▶ Supplied data:
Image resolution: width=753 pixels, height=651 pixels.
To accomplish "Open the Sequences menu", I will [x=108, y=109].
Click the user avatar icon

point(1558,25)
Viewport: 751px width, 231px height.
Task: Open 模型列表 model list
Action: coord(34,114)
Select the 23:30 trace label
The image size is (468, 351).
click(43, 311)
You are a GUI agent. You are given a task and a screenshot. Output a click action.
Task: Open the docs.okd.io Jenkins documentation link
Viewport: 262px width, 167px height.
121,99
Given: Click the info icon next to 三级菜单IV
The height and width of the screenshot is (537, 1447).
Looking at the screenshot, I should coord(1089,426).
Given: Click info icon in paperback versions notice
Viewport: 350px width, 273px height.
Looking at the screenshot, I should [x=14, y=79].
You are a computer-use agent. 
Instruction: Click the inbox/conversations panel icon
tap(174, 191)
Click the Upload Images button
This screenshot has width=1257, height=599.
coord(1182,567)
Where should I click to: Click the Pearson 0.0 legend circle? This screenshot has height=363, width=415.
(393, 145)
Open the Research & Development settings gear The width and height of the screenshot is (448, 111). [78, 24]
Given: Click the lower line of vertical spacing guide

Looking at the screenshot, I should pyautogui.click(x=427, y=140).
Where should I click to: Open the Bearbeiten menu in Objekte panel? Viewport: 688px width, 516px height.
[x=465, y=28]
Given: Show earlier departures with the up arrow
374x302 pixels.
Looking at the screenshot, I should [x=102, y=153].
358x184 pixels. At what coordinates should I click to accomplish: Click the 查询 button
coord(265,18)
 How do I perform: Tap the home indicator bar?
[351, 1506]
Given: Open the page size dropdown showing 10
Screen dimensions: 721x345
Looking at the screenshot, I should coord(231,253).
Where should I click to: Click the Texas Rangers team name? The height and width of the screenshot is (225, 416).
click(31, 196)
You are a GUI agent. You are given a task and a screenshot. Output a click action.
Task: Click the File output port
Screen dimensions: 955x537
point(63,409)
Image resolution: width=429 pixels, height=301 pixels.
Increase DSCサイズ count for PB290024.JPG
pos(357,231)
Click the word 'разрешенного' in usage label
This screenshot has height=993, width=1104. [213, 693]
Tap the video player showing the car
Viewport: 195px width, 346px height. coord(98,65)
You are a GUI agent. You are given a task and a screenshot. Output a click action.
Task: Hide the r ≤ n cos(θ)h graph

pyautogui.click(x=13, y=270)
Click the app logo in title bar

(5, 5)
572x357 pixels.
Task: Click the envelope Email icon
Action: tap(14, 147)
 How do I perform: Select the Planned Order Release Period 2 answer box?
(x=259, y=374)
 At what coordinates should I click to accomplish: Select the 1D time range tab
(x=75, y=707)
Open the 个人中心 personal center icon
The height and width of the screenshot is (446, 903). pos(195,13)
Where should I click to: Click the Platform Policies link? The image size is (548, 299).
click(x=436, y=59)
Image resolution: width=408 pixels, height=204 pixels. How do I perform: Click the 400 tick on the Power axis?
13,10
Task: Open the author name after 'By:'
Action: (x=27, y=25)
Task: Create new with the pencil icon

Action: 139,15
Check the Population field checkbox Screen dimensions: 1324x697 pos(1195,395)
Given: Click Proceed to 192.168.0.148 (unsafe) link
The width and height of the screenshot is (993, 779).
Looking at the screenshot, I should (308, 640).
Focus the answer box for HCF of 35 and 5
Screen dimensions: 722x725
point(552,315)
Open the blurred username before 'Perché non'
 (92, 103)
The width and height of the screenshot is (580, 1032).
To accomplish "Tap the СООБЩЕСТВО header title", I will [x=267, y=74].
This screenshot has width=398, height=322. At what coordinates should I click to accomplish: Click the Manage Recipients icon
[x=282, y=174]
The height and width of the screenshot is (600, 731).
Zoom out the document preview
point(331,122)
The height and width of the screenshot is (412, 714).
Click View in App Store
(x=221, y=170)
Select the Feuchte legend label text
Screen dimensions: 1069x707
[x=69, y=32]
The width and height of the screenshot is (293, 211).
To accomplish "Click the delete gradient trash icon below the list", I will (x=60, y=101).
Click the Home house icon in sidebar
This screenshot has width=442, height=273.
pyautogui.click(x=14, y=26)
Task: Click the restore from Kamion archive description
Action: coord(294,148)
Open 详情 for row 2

▶ Work instruction: Please reproduce the data as it was given, with every line exact.

▶ Solution:
Image resolution: width=753 pixels, height=651 pixels.
To accomplish "Open the Sequences menu", I will [x=108, y=109].
Click the user avatar icon

point(1558,25)
Viewport: 751px width, 231px height.
Task: Open 模型列表 model list
Action: coord(34,114)
Select the 23:30 trace label
The image size is (468, 351).
click(43, 311)
You are a GUI agent. You are given a task and a screenshot. Output a click action.
Task: Open the docs.okd.io Jenkins documentation link
Viewport: 262px width, 167px height.
121,99
Given: Click the info icon next to 三级菜单IV
The height and width of the screenshot is (537, 1447).
Looking at the screenshot, I should coord(1089,426).
Given: Click info icon in paperback versions notice
Viewport: 350px width, 273px height.
Looking at the screenshot, I should [x=14, y=79].
You are a computer-use agent. 
Instruction: Click the inbox/conversations panel icon
tap(174, 191)
Click the Upload Images button
This screenshot has width=1257, height=599.
coord(1182,567)
Where should I click to: Click the Pearson 0.0 legend circle? This screenshot has height=363, width=415.
(393, 145)
Open the Research & Development settings gear The width and height of the screenshot is (448, 111). [78, 24]
Given: Click the lower line of vertical spacing guide

Looking at the screenshot, I should pyautogui.click(x=427, y=140).
Where should I click to: Open the Bearbeiten menu in Objekte panel? Viewport: 688px width, 516px height.
[x=465, y=28]
Given: Show earlier departures with the up arrow
374x302 pixels.
Looking at the screenshot, I should [x=102, y=153].
358x184 pixels. At what coordinates should I click to accomplish: Click the 查询 button
coord(265,18)
 How do I perform: Tap the home indicator bar?
[351, 1506]
Given: Open the page size dropdown showing 10
Screen dimensions: 721x345
Looking at the screenshot, I should coord(231,253).
Where should I click to: Click the Texas Rangers team name? The height and width of the screenshot is (225, 416).
click(31, 196)
You are a GUI agent. You are given a task and a screenshot. Output a click action.
Task: Click the File output port
Screen dimensions: 955x537
point(63,409)
Image resolution: width=429 pixels, height=301 pixels.
Increase DSCサイズ count for PB290024.JPG
pos(357,231)
Click the word 'разрешенного' in usage label
This screenshot has height=993, width=1104. [213, 693]
Tap the video player showing the car
Viewport: 195px width, 346px height. coord(98,65)
You are a GUI agent. You are given a task and a screenshot. Output a click action.
Task: Hide the r ≤ n cos(θ)h graph

pyautogui.click(x=13, y=270)
Click the app logo in title bar

(5, 5)
572x357 pixels.
Task: Click the envelope Email icon
Action: tap(14, 147)
 How do I perform: Select the Planned Order Release Period 2 answer box?
(x=259, y=374)
 At what coordinates should I click to accomplish: Select the 1D time range tab
(x=75, y=707)
Open the 个人中心 personal center icon
The height and width of the screenshot is (446, 903). pos(195,13)
Where should I click to: Click the Platform Policies link? The image size is (548, 299).
click(x=436, y=59)
Image resolution: width=408 pixels, height=204 pixels. How do I perform: Click the 400 tick on the Power axis?
13,10
Task: Open the author name after 'By:'
Action: (x=27, y=25)
Task: Create new with the pencil icon

Action: 139,15
Check the Population field checkbox Screen dimensions: 1324x697 pos(1195,395)
Given: Click Proceed to 192.168.0.148 (unsafe) link
The width and height of the screenshot is (993, 779).
Looking at the screenshot, I should (308, 640).
Focus the answer box for HCF of 35 and 5
Screen dimensions: 722x725
point(552,315)
Open the blurred username before 'Perché non'
 (92, 103)
The width and height of the screenshot is (580, 1032).
To accomplish "Tap the СООБЩЕСТВО header title", I will [x=267, y=74].
This screenshot has width=398, height=322. At what coordinates should I click to accomplish: Click the Manage Recipients icon
[x=282, y=174]
The height and width of the screenshot is (600, 731).
Zoom out the document preview
point(331,122)
The height and width of the screenshot is (412, 714).
Click View in App Store
(x=221, y=170)
Select the Feuchte legend label text
Screen dimensions: 1069x707
[x=69, y=32]
The width and height of the screenshot is (293, 211).
To accomplish "Click the delete gradient trash icon below the list", I will (x=60, y=101).
Click the Home house icon in sidebar
This screenshot has width=442, height=273.
pyautogui.click(x=14, y=26)
Task: Click the restore from Kamion archive description
Action: coord(294,148)
Open 详情 for row 2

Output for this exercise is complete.